• [WHAT TO PRODUCE]:
Scan the data beneath this task and copy each line that includes "will".

• [GIVEN INFORMATION]:
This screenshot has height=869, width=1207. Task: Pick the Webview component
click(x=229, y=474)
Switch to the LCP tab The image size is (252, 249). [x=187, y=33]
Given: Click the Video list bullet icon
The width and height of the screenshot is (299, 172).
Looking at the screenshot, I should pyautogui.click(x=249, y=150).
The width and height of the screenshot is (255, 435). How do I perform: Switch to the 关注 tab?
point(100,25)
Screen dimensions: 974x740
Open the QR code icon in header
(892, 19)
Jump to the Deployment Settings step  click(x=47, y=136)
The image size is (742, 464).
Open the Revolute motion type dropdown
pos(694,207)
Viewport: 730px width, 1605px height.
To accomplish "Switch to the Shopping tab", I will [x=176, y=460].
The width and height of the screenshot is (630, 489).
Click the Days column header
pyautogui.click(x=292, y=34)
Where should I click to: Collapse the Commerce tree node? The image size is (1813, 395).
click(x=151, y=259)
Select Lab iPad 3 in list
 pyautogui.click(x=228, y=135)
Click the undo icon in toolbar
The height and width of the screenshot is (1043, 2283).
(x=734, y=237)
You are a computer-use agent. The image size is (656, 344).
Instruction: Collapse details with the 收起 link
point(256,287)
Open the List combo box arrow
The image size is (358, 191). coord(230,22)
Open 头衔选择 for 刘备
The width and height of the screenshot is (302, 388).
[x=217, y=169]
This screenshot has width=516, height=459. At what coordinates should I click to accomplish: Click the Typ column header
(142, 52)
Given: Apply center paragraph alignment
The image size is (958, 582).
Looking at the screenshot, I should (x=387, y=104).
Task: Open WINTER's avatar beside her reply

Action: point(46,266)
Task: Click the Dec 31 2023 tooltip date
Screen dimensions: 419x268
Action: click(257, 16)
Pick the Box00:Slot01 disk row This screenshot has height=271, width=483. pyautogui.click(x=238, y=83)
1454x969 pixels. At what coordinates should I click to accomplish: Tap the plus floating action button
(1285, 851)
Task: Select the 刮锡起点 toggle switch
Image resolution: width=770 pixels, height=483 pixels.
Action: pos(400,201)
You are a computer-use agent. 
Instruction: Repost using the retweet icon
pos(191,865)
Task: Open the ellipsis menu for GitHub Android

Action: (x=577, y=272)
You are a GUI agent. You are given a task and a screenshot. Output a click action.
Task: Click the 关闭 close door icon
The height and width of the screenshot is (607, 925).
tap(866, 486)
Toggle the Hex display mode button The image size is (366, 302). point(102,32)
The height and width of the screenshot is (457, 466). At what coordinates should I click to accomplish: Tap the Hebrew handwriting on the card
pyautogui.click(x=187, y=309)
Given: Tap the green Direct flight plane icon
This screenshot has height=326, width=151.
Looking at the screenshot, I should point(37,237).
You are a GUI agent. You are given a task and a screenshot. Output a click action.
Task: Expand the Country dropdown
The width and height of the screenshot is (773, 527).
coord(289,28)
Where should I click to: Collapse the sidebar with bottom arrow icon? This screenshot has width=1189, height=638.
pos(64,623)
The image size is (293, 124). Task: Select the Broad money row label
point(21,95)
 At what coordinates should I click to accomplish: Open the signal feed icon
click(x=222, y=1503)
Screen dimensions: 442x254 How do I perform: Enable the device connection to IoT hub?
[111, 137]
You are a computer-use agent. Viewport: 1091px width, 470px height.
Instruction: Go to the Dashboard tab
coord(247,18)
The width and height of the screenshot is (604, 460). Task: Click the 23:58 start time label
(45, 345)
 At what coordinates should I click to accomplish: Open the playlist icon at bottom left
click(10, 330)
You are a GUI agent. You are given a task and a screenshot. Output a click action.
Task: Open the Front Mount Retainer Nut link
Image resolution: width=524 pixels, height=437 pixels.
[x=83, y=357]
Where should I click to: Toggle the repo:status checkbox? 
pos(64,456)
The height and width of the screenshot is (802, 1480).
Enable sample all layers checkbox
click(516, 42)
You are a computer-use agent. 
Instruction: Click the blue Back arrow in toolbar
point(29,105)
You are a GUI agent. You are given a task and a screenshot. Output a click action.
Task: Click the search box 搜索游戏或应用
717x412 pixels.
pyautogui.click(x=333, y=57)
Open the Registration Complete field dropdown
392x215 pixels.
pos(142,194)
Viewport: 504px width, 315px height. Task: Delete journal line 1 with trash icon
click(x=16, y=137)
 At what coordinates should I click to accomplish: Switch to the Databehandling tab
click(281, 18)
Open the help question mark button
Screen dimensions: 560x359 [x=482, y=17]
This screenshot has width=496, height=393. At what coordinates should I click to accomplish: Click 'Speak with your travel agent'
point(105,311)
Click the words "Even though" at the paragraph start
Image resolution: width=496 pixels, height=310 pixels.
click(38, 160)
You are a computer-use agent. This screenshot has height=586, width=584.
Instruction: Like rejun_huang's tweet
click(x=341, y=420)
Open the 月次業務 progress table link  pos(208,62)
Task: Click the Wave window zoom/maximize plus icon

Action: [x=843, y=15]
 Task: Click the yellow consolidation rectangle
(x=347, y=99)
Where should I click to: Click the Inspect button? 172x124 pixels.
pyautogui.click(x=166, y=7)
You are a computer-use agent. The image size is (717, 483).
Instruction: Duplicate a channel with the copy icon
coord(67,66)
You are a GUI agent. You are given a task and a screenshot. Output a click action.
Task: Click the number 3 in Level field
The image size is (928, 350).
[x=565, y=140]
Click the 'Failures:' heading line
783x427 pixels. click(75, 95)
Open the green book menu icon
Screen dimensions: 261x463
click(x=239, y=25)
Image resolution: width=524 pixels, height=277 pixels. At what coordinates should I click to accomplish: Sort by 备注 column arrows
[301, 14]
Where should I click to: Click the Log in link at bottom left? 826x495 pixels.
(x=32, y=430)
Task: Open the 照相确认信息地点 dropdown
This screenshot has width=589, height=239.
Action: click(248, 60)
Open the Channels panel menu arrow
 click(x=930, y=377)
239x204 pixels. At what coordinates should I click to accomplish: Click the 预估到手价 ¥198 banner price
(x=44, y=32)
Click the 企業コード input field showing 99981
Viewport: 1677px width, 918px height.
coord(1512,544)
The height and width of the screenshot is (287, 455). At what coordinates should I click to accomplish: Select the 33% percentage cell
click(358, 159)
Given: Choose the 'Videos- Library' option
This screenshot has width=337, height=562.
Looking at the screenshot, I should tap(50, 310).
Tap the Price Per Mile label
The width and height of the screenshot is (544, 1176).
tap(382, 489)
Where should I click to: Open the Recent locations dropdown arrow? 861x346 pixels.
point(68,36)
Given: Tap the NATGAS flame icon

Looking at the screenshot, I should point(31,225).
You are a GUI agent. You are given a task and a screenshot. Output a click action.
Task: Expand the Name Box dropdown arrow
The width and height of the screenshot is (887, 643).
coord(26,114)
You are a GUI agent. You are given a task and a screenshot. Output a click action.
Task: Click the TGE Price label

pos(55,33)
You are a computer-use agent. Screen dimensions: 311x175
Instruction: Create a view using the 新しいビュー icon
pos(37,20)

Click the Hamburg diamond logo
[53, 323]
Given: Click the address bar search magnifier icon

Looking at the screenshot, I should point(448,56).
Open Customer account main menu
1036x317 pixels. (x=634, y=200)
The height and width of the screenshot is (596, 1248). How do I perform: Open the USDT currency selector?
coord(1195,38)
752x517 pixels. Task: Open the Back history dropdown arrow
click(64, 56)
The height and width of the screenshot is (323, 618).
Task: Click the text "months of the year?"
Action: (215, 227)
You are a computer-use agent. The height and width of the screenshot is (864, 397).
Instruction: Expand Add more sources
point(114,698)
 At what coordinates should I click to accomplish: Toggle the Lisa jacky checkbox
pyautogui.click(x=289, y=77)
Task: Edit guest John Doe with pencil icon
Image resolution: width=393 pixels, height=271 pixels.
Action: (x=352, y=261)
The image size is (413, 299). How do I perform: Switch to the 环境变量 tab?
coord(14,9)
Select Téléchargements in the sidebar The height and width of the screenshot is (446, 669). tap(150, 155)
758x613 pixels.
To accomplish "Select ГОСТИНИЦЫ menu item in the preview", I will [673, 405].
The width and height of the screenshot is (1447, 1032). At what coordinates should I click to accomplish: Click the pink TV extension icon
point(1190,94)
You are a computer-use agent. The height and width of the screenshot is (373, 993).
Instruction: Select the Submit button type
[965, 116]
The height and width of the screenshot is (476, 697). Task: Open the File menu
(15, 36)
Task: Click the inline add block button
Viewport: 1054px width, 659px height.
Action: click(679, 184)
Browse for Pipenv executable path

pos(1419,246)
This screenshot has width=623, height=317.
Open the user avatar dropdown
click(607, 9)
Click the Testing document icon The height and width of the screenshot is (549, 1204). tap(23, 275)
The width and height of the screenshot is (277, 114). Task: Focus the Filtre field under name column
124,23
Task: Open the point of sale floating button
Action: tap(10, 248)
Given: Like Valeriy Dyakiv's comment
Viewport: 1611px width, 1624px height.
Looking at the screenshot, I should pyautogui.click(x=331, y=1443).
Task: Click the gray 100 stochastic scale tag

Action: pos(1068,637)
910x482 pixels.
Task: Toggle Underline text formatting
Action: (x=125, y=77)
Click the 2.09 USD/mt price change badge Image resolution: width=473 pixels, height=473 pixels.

• [RESPONSE BELOW]:
To accomplish "Switch to the Shopping tab", I will [x=176, y=460].
To accomplish "Select ГОСТИНИЦЫ menu item in the preview", I will [673, 405].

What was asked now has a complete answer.